Question

The pairs of parametric equations represent lines, parabolas, circles, ellipses, or hyperbolas. Name the type of basic curve that each pair of equations represents.$$\begin{array}{l} x-4=5 t \\ y+2=t \end{array}$$

Answer

**step1** Understanding the problem

We are given two mathematical relationships. The first relationship connects 'x' and a value 't' as $$x-4=5t$$. The second relationship connects 'y' and 't' as $$y+2=t$$. Our goal is to figure out what kind of basic curve these two relationships together describe when 'x' and 'y' are plotted.

**step2** Finding a simpler way to express 't'

Let's look at the second relationship: $$y+2=t$$. This tells us directly that the value of 't' is found by adding 2 to 'y'. So, we can say 't' is the same as $$y+2$$.
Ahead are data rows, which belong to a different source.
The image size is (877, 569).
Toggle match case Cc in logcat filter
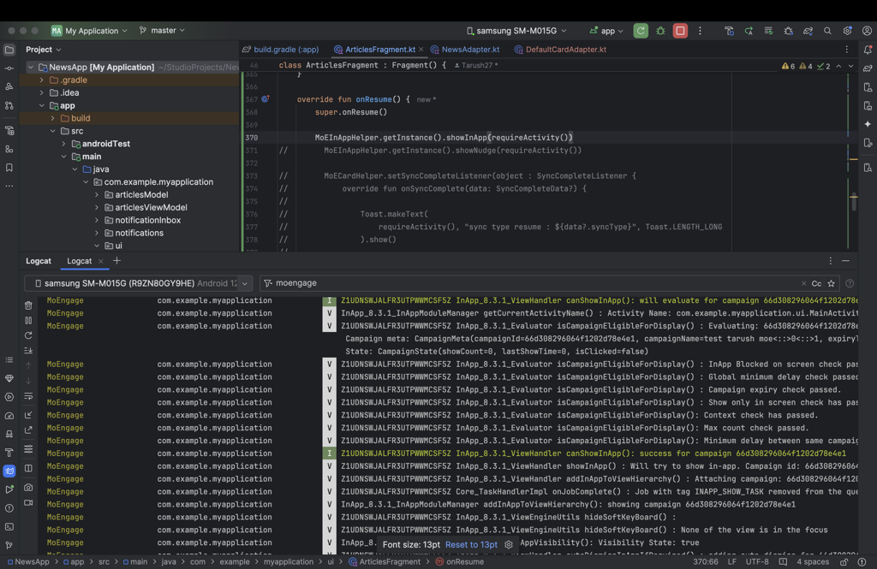point(816,283)
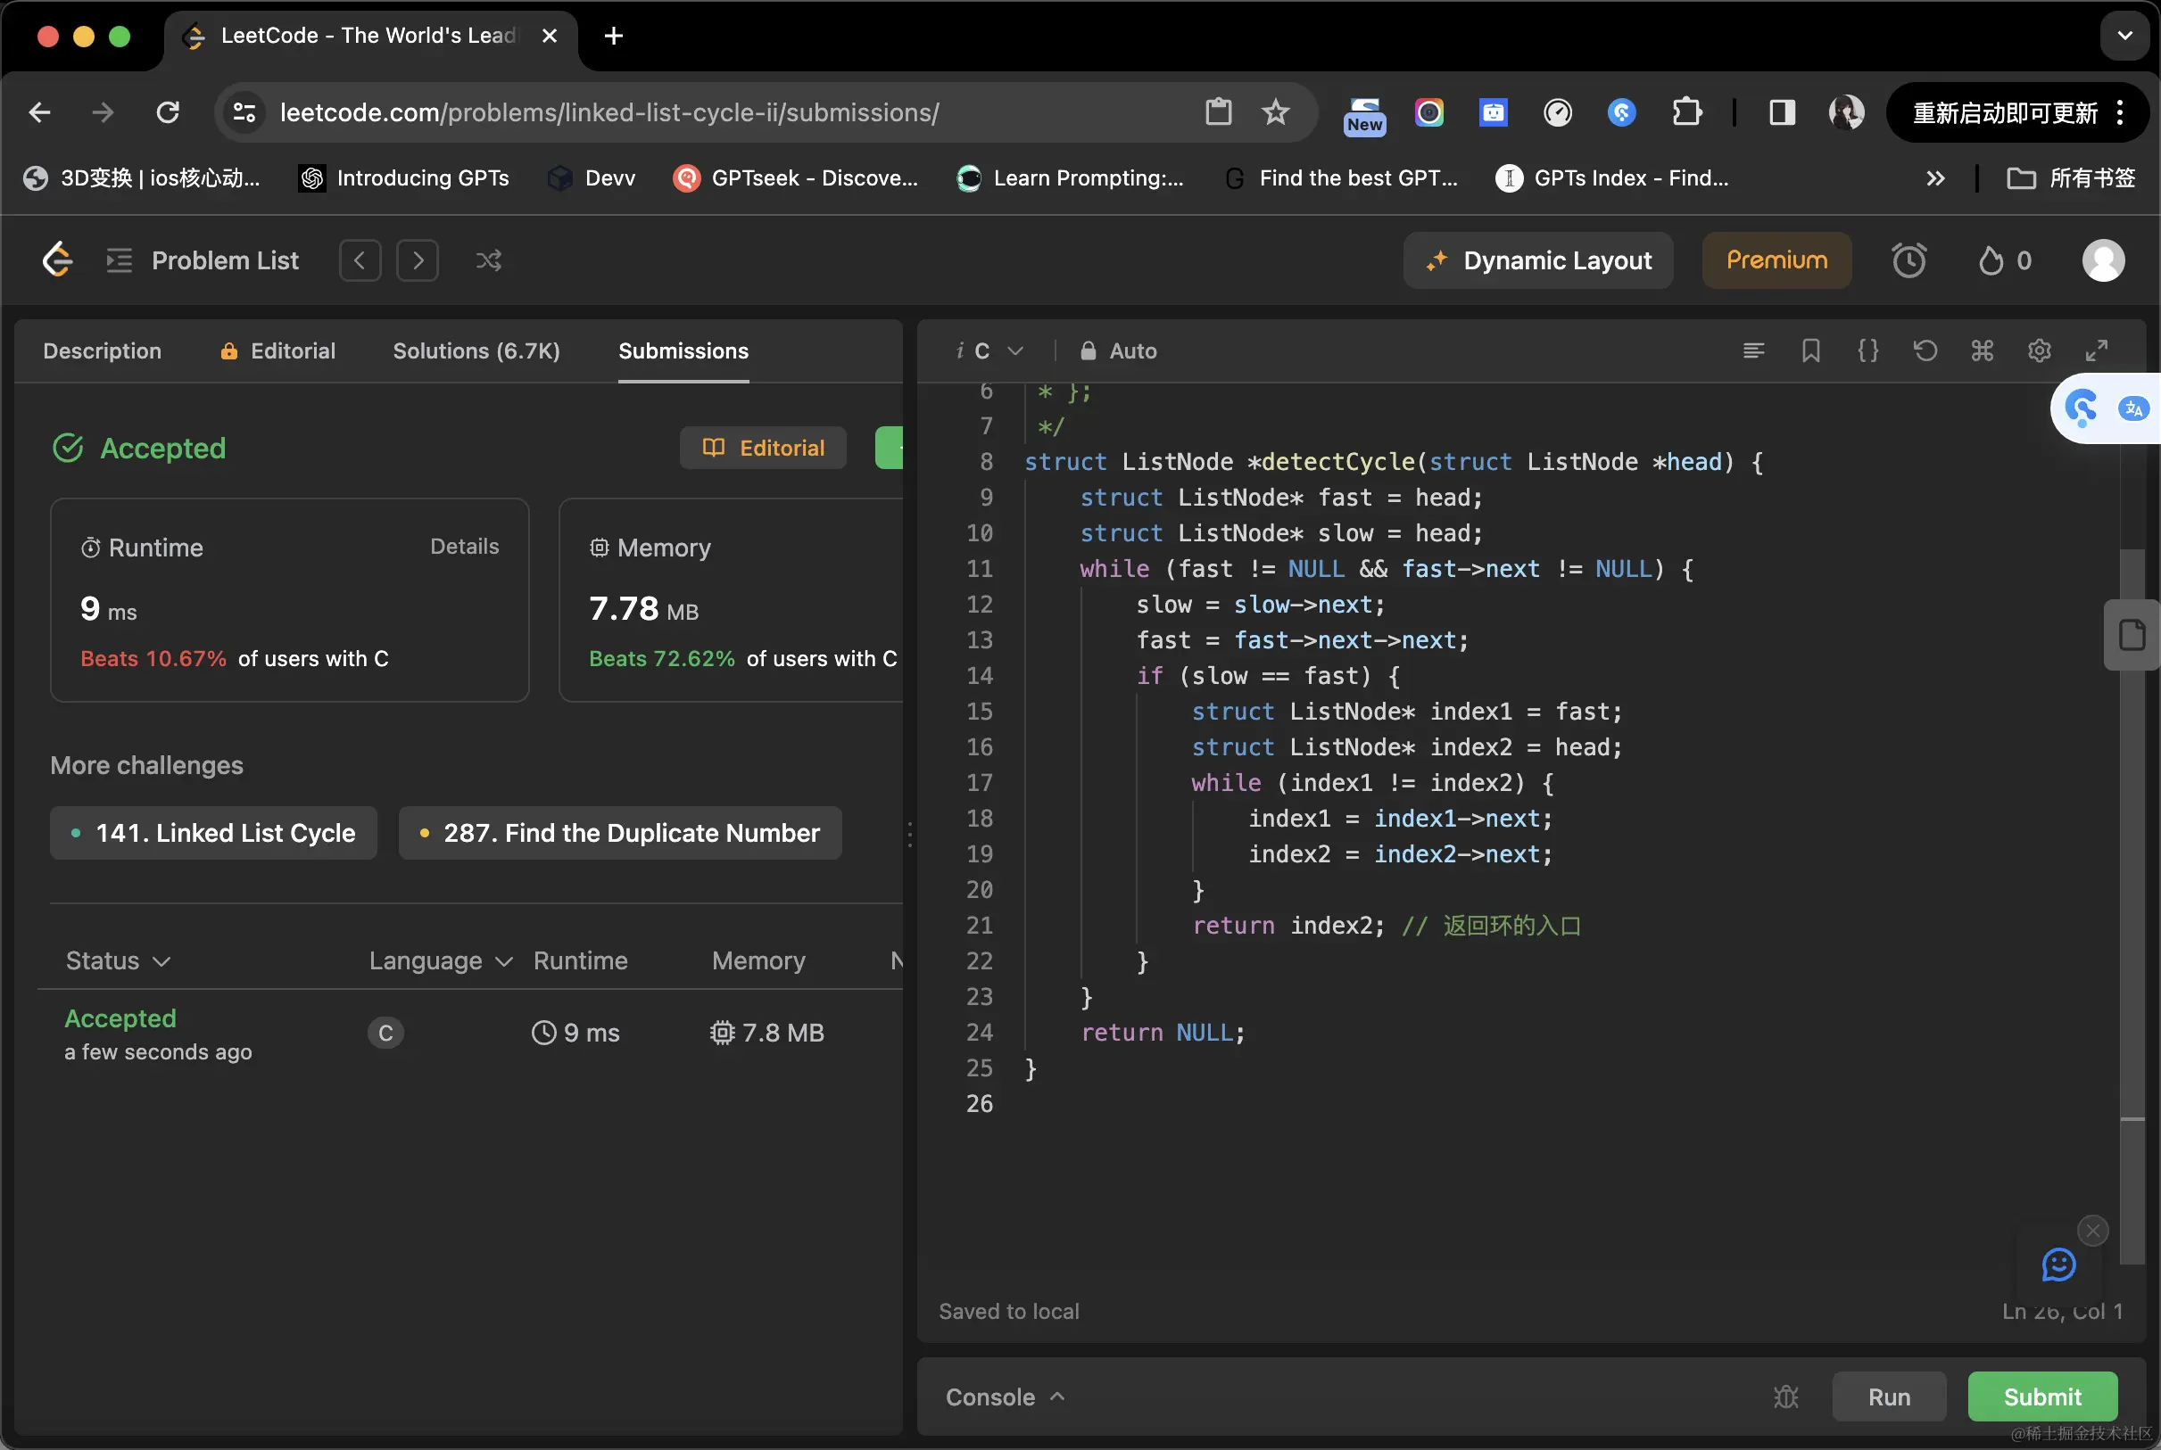
Task: Bookmark this page with the star
Action: point(1276,113)
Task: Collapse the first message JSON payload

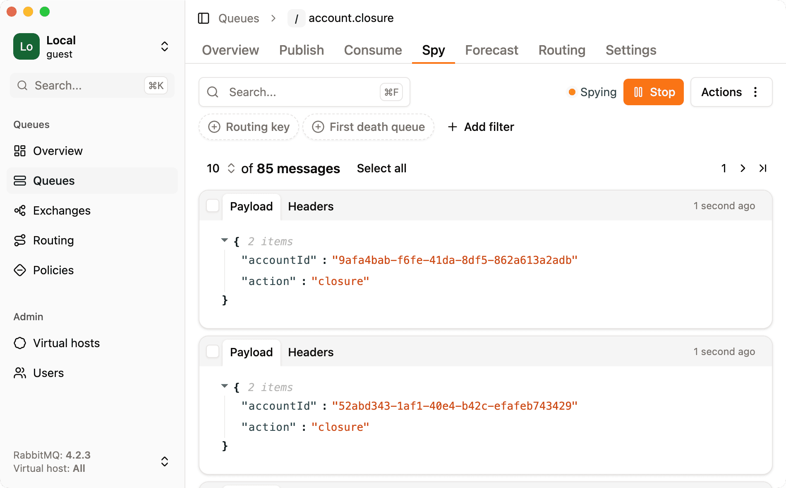Action: point(225,240)
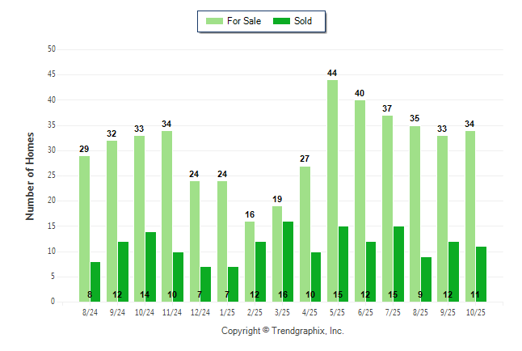
Task: Toggle the For Sale legend label
Action: tap(244, 21)
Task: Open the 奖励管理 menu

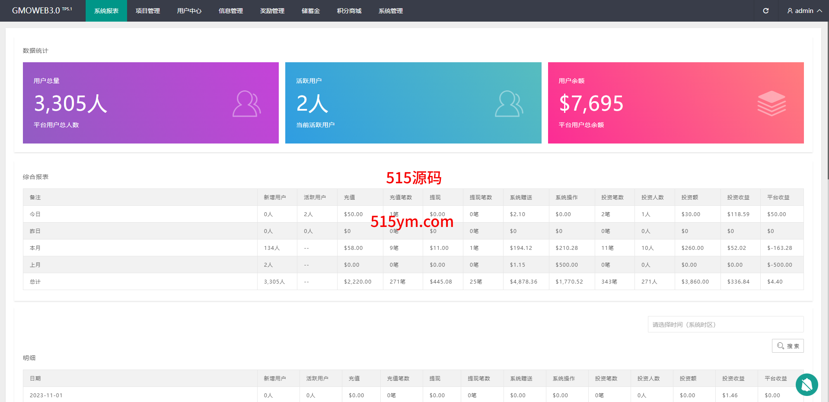Action: [272, 11]
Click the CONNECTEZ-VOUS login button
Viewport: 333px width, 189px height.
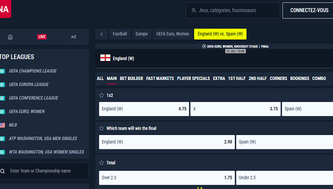pos(309,11)
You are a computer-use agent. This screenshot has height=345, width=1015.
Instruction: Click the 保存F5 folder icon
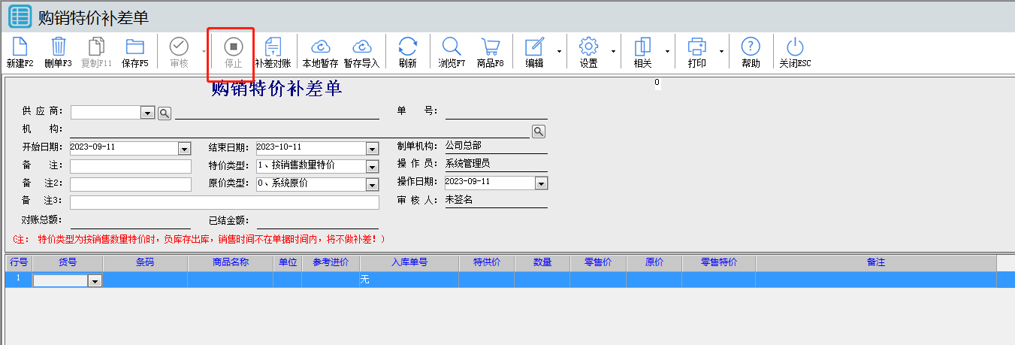(x=134, y=47)

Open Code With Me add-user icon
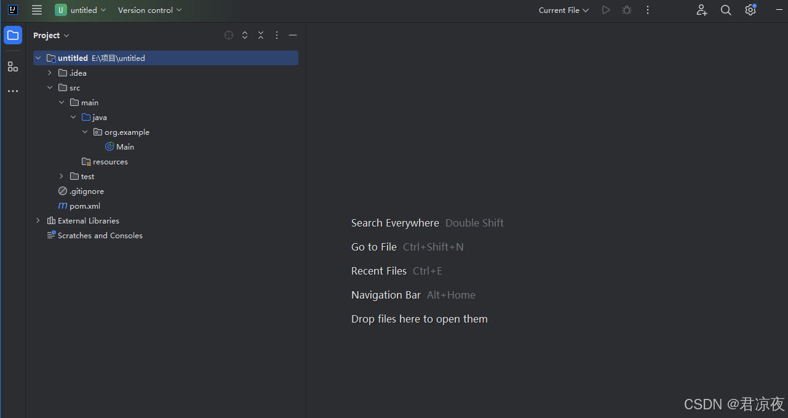(x=702, y=10)
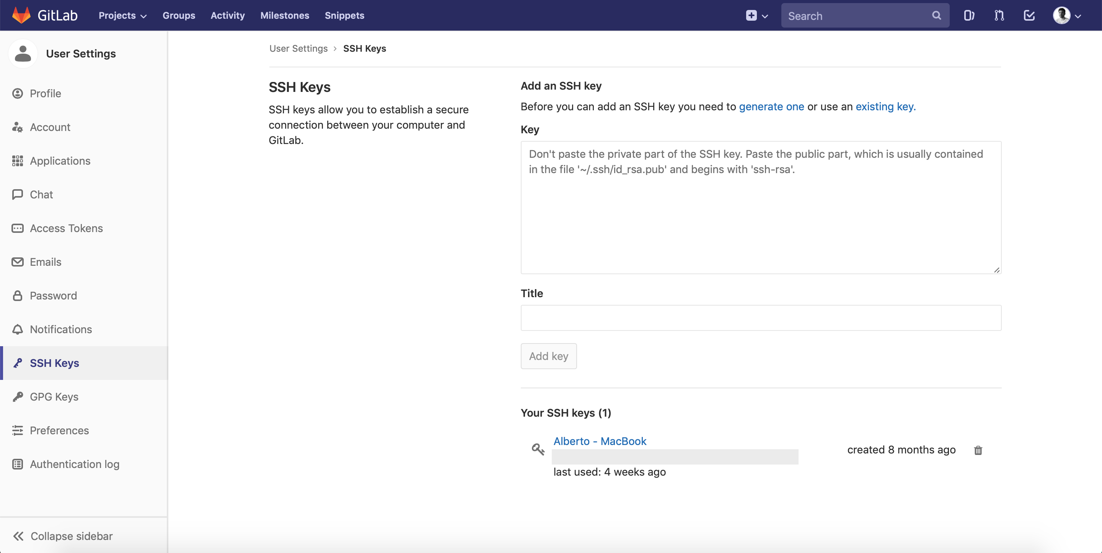1102x553 pixels.
Task: Go to Access Tokens in the sidebar
Action: pyautogui.click(x=66, y=228)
**step3** Using the value of 't' in the first relationship

Since we know that 't' is the same as $$y+2$$, we can replace 't' in the first relationship with $$y+2$$.
The first relationship is $$x-4=5t$$.
When we put $$y+2$$ in place of 't', the relationship becomes:
$$x-4 = 5 \times (y+2)$$

**step4** Simplifying the combined relationship

Now, we need to simplify the expression $$5 \times (y+2)$$. This means we multiply 5 by 'y' and also multiply 5 by 2.
$$5 \times y = 5y$$
$$5 \times 2 = 10$$
So, the right side of our relationship becomes $$5y + 10$$.
The entire relationship now reads:
$$x-4 = 5y + 10$$

**step5** Finding the direct connection between 'x' and 'y'

To see the direct connection between 'x' and 'y', we want to get 'x' by itself on one side.
We have $$x-4 = 5y + 10$$.
To move the '4' from the left side, we add 4 to both sides of the relationship:
$$x-4+4 = 5y + 10 + 4$$
$$x = 5y + 14$$

**step6** Identifying the type of curve

The final relationship we found is $$x = 5y + 14$$. This kind of relationship, where 'x' is determined by multiplying 'y' by a number and then adding another number (like $$x = \text{A} \times y + \text{B}$$), always represents a straight line when plotted on a graph. As 'y' changes, 'x' changes in a steady, predictable way.
Therefore, the type of basic curve that this pair of equations represents is a **line**.